---- Records for the exercise
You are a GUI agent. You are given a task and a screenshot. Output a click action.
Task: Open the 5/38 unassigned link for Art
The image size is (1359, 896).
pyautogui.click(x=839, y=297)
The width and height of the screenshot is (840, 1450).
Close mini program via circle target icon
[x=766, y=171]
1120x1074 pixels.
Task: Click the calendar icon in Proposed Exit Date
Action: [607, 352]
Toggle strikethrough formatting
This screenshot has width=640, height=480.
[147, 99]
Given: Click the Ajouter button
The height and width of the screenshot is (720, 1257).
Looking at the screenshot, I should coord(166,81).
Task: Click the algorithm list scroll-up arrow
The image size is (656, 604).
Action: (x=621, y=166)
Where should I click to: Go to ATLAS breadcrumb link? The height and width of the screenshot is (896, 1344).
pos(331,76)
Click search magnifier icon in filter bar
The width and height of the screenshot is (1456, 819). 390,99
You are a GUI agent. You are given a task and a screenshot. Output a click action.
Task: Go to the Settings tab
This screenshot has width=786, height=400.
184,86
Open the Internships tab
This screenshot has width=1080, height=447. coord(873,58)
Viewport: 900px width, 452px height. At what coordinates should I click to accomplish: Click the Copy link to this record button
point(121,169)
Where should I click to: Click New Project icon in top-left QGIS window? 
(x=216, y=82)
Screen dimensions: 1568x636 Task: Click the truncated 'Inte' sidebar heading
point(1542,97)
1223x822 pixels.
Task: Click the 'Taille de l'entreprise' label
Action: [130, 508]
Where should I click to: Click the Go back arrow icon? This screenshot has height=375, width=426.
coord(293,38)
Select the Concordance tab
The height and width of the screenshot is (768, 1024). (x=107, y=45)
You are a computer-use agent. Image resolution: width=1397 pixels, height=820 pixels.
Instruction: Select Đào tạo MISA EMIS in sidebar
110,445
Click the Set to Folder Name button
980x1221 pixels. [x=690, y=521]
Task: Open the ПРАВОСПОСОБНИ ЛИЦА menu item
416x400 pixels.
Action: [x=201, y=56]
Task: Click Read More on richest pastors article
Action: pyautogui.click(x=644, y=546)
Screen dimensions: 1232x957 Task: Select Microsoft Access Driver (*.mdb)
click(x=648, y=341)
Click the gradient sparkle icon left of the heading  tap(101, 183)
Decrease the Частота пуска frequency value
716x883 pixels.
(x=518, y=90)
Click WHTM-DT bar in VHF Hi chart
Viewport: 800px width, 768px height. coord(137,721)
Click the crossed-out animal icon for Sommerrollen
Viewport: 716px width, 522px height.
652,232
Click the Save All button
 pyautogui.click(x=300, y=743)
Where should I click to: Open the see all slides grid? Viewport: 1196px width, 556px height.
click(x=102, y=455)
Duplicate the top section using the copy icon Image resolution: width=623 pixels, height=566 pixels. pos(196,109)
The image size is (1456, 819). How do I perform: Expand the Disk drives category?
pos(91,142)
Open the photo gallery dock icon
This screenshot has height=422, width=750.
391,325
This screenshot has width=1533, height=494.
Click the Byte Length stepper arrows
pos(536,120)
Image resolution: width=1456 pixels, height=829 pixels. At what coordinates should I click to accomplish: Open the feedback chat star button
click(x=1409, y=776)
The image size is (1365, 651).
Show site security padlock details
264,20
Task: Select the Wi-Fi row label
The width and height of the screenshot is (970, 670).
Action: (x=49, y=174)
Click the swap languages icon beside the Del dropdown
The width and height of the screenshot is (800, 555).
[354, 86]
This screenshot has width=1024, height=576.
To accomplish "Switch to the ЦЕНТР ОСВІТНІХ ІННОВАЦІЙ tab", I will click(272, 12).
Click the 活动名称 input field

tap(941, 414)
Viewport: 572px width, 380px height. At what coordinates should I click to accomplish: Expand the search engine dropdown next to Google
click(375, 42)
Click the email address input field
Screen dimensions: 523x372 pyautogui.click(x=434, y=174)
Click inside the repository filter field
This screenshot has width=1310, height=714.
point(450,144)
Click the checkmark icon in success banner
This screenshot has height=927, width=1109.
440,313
--------
What the exercise asks => Render all of these lines as a numbered list, omitting any blank lines.

Solution below =>
1. You are a GUI agent. You are given a task and a screenshot. Output a click action.
2. Task: Open the 5/38 unassigned link for Art
3. The image size is (1359, 896).
4. pyautogui.click(x=839, y=297)
5. The width and height of the screenshot is (840, 1450).
6. Close mini program via circle target icon
7. [x=766, y=171]
8. 1120x1074 pixels.
9. Task: Click the calendar icon in Proposed Exit Date
10. Action: [607, 352]
11. Toggle strikethrough formatting
12. This screenshot has width=640, height=480.
13. [147, 99]
14. Given: Click the Ajouter button
15. The height and width of the screenshot is (720, 1257).
16. Looking at the screenshot, I should coord(166,81).
17. Task: Click the algorithm list scroll-up arrow
18. The image size is (656, 604).
19. Action: (x=621, y=166)
20. Where should I click to: Go to ATLAS breadcrumb link? The height and width of the screenshot is (896, 1344).
21. pos(331,76)
22. Click search magnifier icon in filter bar
23. The width and height of the screenshot is (1456, 819). 390,99
24. You are a GUI agent. You are given a task and a screenshot. Output a click action.
25. Task: Go to the Settings tab
26. This screenshot has width=786, height=400.
27. 184,86
28. Open the Internships tab
29. This screenshot has width=1080, height=447. coord(873,58)
30. Viewport: 900px width, 452px height. At what coordinates should I click to accomplish: Click the Copy link to this record button
31. point(121,169)
32. Where should I click to: Click New Project icon in top-left QGIS window? 
33. (x=216, y=82)
34. Screen dimensions: 1568x636 Task: Click the truncated 'Inte' sidebar heading
35. point(1542,97)
36. 1223x822 pixels.
37. Task: Click the 'Taille de l'entreprise' label
38. Action: [130, 508]
39. Where should I click to: Click the Go back arrow icon? This screenshot has height=375, width=426.
40. coord(293,38)
41. Select the Concordance tab
42. The height and width of the screenshot is (768, 1024). (x=107, y=45)
43. You are a computer-use agent. Image resolution: width=1397 pixels, height=820 pixels.
44. Instruction: Select Đào tạo MISA EMIS in sidebar
45. 110,445
46. Click the Set to Folder Name button
47. 980x1221 pixels. [x=690, y=521]
48. Task: Open the ПРАВОСПОСОБНИ ЛИЦА menu item
49. 416x400 pixels.
50. Action: [x=201, y=56]
51. Task: Click Read More on richest pastors article
52. Action: pyautogui.click(x=644, y=546)
53. Screen dimensions: 1232x957 Task: Select Microsoft Access Driver (*.mdb)
54. click(x=648, y=341)
55. Click the gradient sparkle icon left of the heading  tap(101, 183)
56. Decrease the Частота пуска frequency value
57. 716x883 pixels.
58. (x=518, y=90)
59. Click WHTM-DT bar in VHF Hi chart
60. Viewport: 800px width, 768px height. coord(137,721)
61. Click the crossed-out animal icon for Sommerrollen
62. Viewport: 716px width, 522px height.
63. 652,232
64. Click the Save All button
65.  pyautogui.click(x=300, y=743)
66. Where should I click to: Open the see all slides grid? Viewport: 1196px width, 556px height.
67. click(x=102, y=455)
68. Duplicate the top section using the copy icon Image resolution: width=623 pixels, height=566 pixels. pos(196,109)
69. The image size is (1456, 819). How do I perform: Expand the Disk drives category?
70. pos(91,142)
71. Open the photo gallery dock icon
72. This screenshot has height=422, width=750.
73. 391,325
74. This screenshot has width=1533, height=494.
75. Click the Byte Length stepper arrows
76. pos(536,120)
77. Image resolution: width=1456 pixels, height=829 pixels. At what coordinates should I click to accomplish: Open the feedback chat star button
78. click(x=1409, y=776)
79. The image size is (1365, 651).
80. Show site security padlock details
81. 264,20
82. Task: Select the Wi-Fi row label
83. The width and height of the screenshot is (970, 670).
84. Action: (x=49, y=174)
85. Click the swap languages icon beside the Del dropdown
86. The width and height of the screenshot is (800, 555).
87. [354, 86]
88. This screenshot has width=1024, height=576.
89. To accomplish "Switch to the ЦЕНТР ОСВІТНІХ ІННОВАЦІЙ tab", I will click(272, 12).
90. Click the 活动名称 input field
91. tap(941, 414)
92. Viewport: 572px width, 380px height. At what coordinates should I click to accomplish: Expand the search engine dropdown next to Google
93. click(375, 42)
94. Click the email address input field
95. Screen dimensions: 523x372 pyautogui.click(x=434, y=174)
96. Click inside the repository filter field
97. This screenshot has width=1310, height=714.
98. point(450,144)
99. Click the checkmark icon in success banner
100. This screenshot has height=927, width=1109.
101. 440,313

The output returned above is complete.